3. **Divide the third part:** $$\frac{8 x^{3 n}}{4 x^{3 n}}$$
* Divide the numbers: $8 \div 4 = 2$.
* Subtract the exponents: $3n - 3n = 0$. And guess what? Anything to the power of 0 is just 1! So $x^0 = 1$.
* Put them together: $2 \times 1 = 2$.

So, when we put all the divided parts back together, the answer (we call this the quotient) is:
$$3x^{12n} - 6x^{9n} + 2$$

**Now, let's check our answer with multiplication!**
To check division, we multiply the answer we got (the quotient) by the number we divided by (the divisor). If we get the original big polynomial back, we know we're right!

We need to multiply: $$(3x^{12n} - 6x^{9n} + 2) \times (4x^{3n})$$

We have to multiply $4x^{3n}$ by *each* part inside the parentheses.

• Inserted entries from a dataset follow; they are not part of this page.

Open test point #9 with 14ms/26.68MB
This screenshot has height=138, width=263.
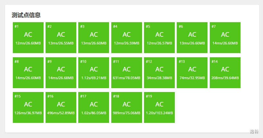61,73
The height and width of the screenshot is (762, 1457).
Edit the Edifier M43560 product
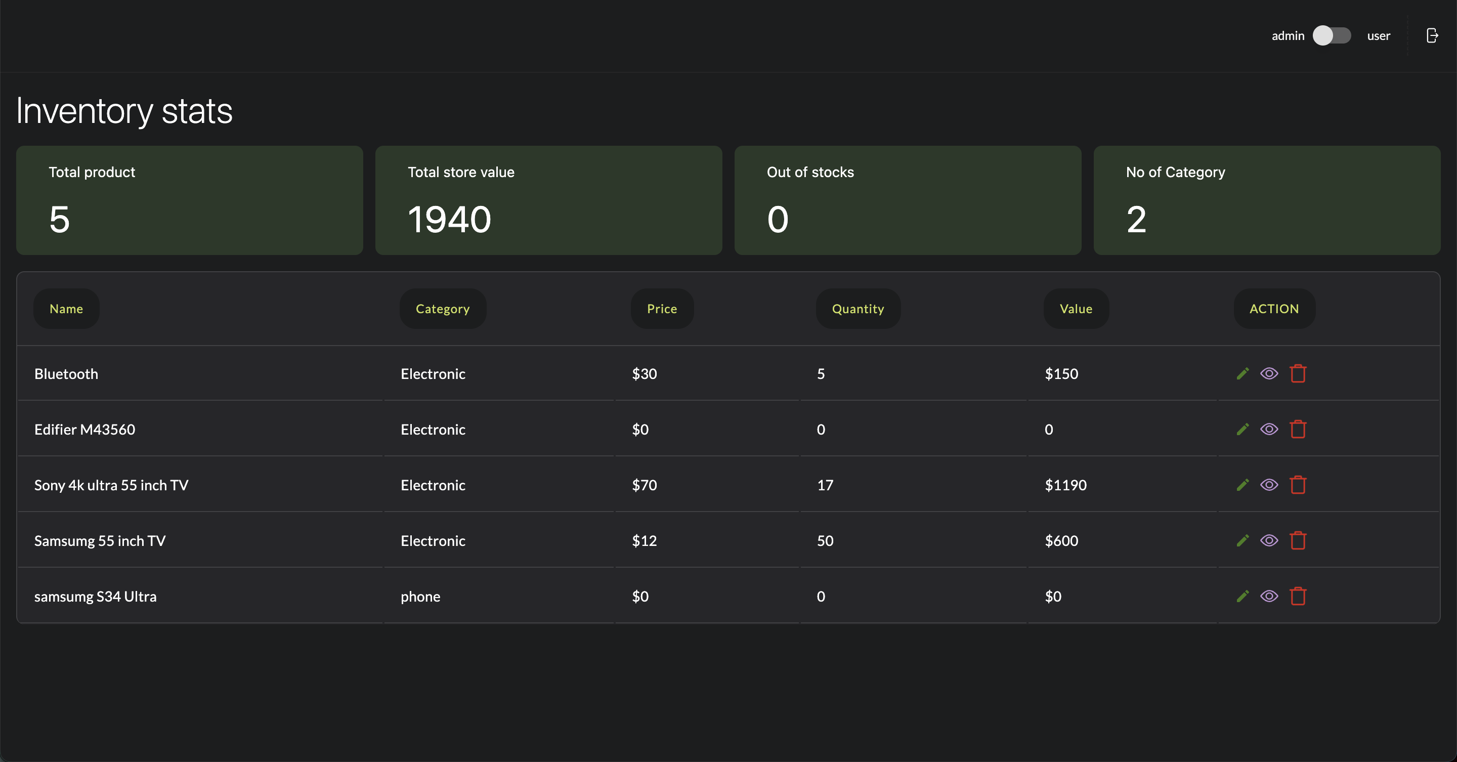tap(1242, 429)
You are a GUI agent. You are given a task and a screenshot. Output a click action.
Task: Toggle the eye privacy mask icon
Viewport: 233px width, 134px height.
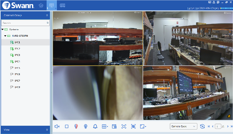[x=133, y=126]
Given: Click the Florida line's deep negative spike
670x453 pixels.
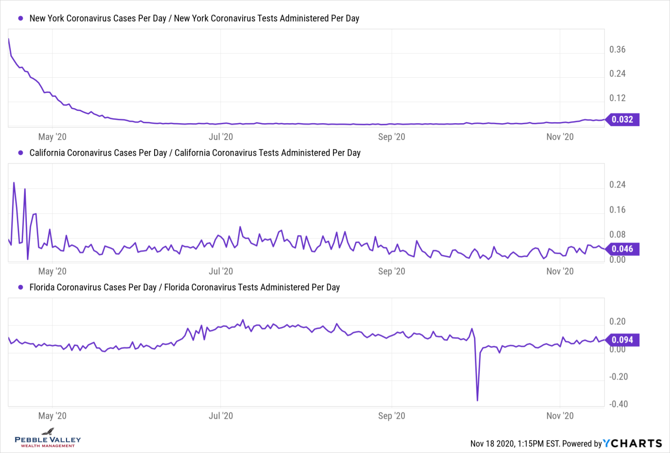Looking at the screenshot, I should [477, 400].
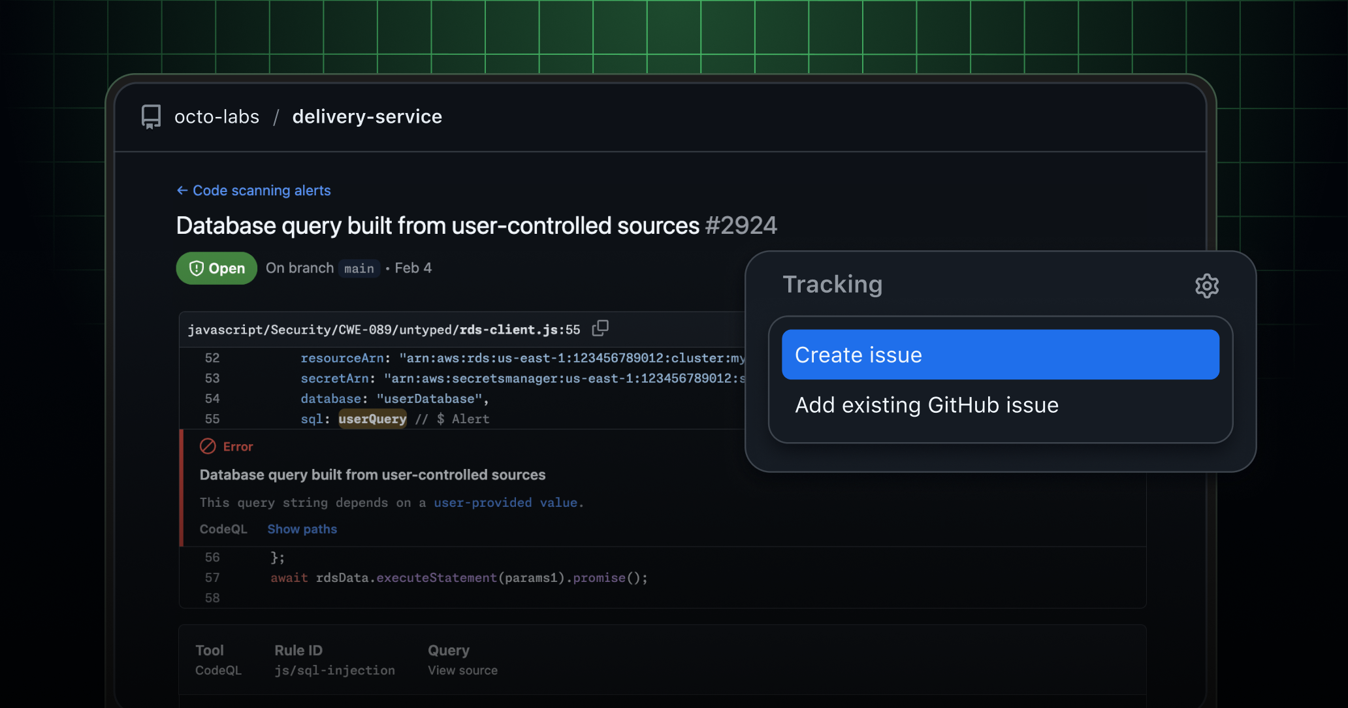The height and width of the screenshot is (708, 1348).
Task: Open Code scanning alerts link
Action: tap(261, 190)
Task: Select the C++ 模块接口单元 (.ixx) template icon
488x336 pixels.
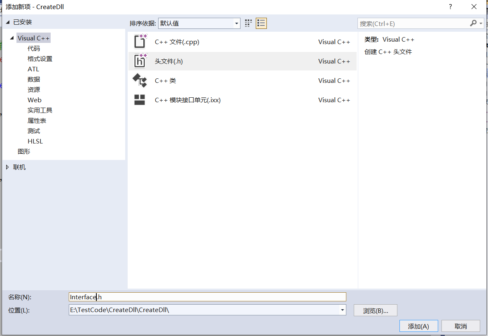Action: (x=140, y=99)
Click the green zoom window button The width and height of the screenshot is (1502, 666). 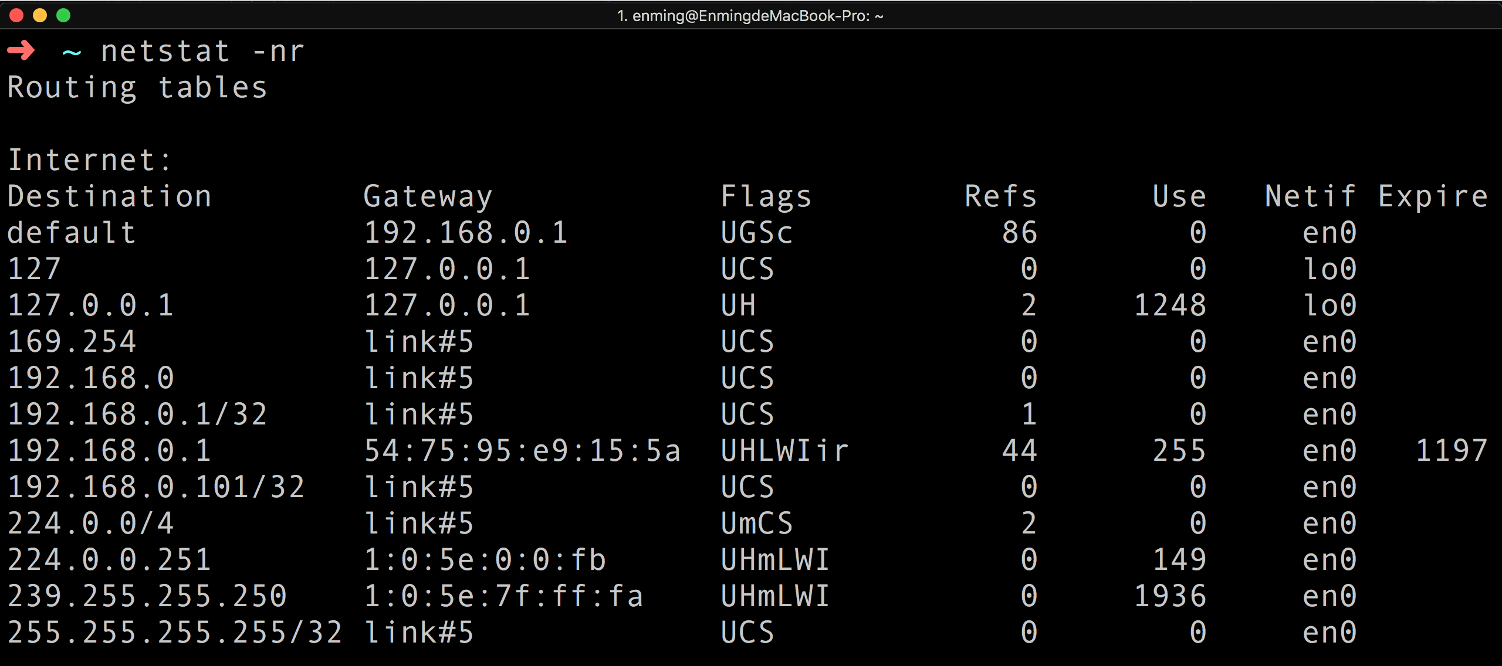pyautogui.click(x=63, y=16)
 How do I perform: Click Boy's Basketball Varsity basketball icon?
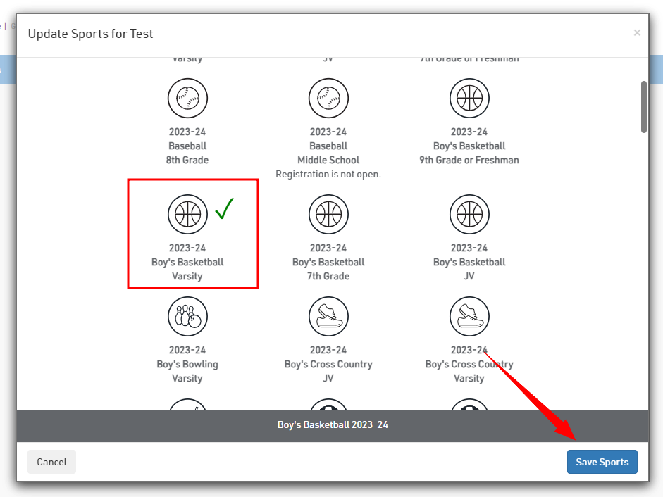point(187,214)

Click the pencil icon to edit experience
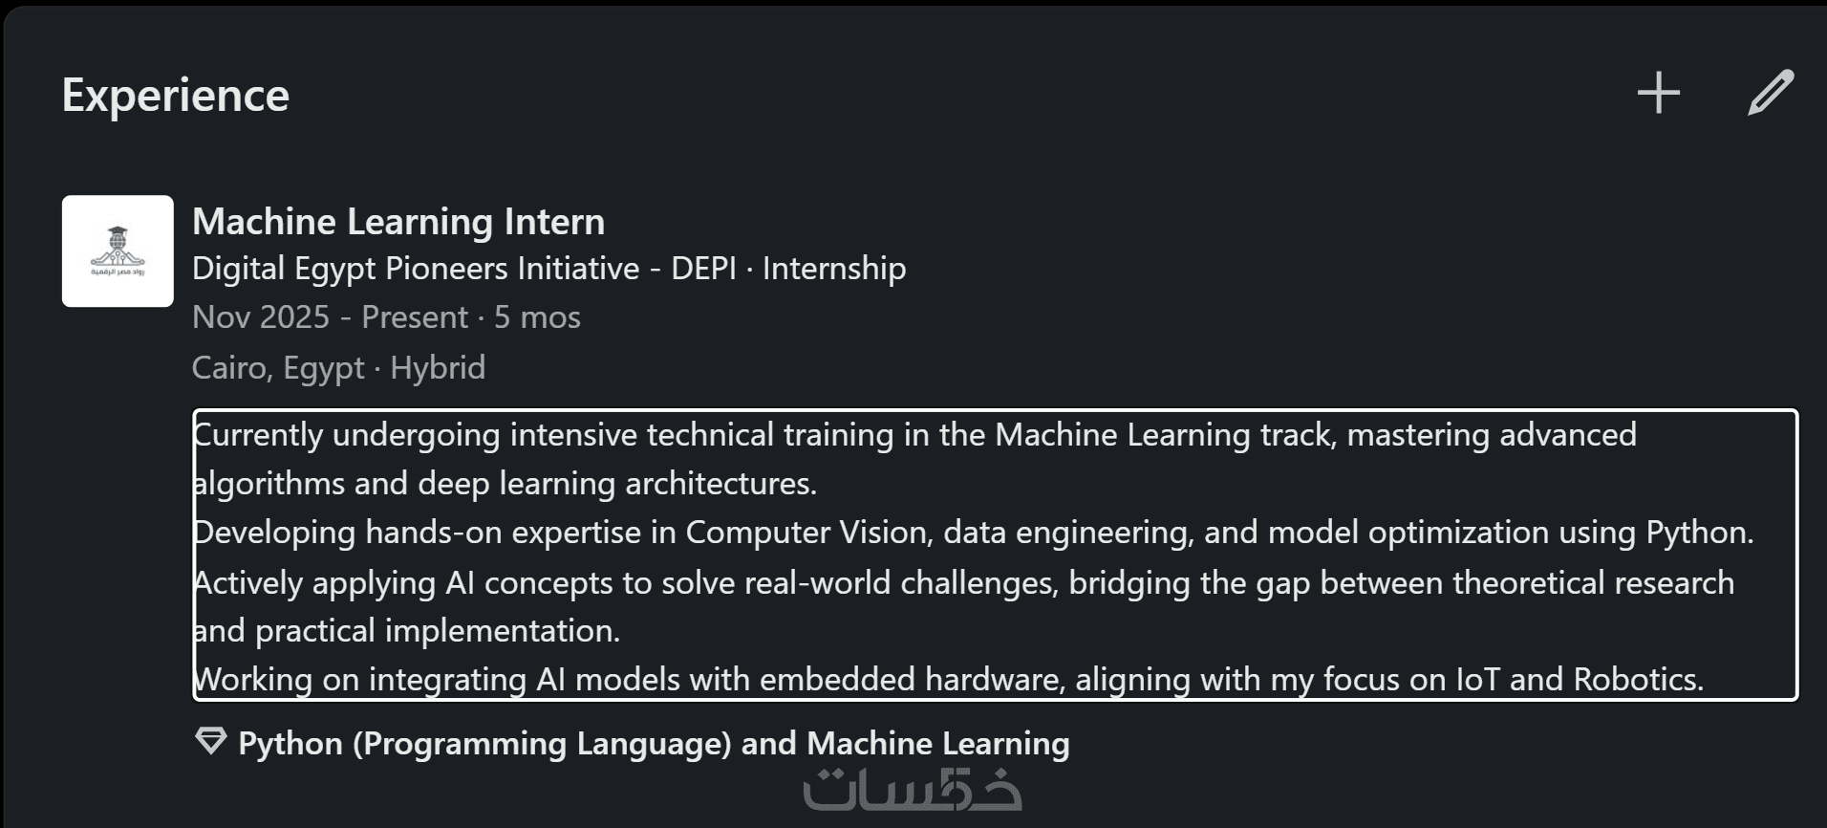(1770, 94)
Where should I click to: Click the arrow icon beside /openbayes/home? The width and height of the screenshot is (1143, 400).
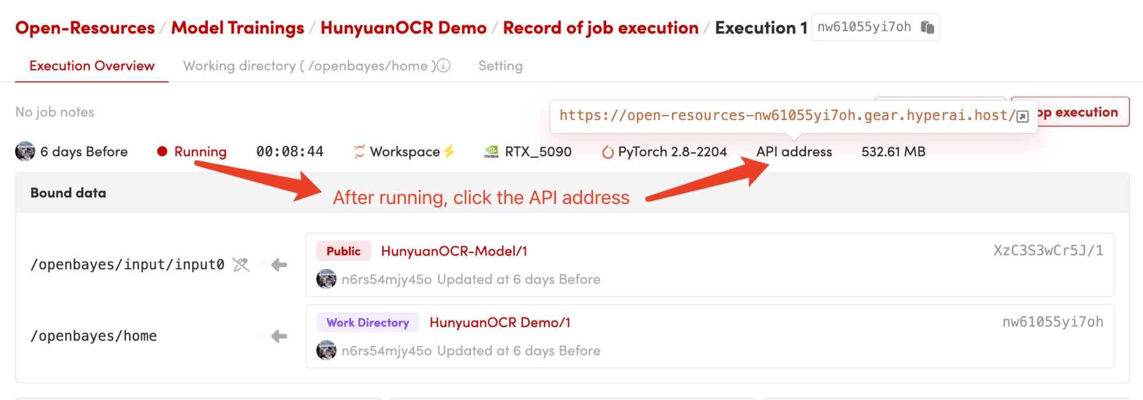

1. **Multiply the first part:** $$(3x^{12n}) \times (4x^{3n})$$
* Multiply the numbers: $3 \times 4 = 12$.
* For the 'x' parts: When we multiply powers with the same base, we *add* the little numbers (exponents). So, $12n + 3n = 15n$.
* Put them together: $12x^{15n}$.

2. **Multiply the second part:** $$(-6x^{9n}) \times (4x^{3n})$$
* Multiply the numbers: $-6 \times 4 = -24$.
* Add the exponents: $9n + 3n = 12n$.
* Put them together: $-24x^{12n}$.

3. **Multiply the third part:** $$(2) \times (4x^{3n})$$
* Multiply the numbers: $2 \times 4 = 8$.
* Since the '2' doesn't have an 'x' with an exponent, the $x^{3n}$ just comes along.
* Put them together: $8x^{3n}$.

When we put all these multiplied parts together, we get:
$$12x^{15n} - 24x^{12n} + 8x^{3n}$$
Look! This is exactly the same as the original polynomial we started with! Woohoo! That means our division was perfect!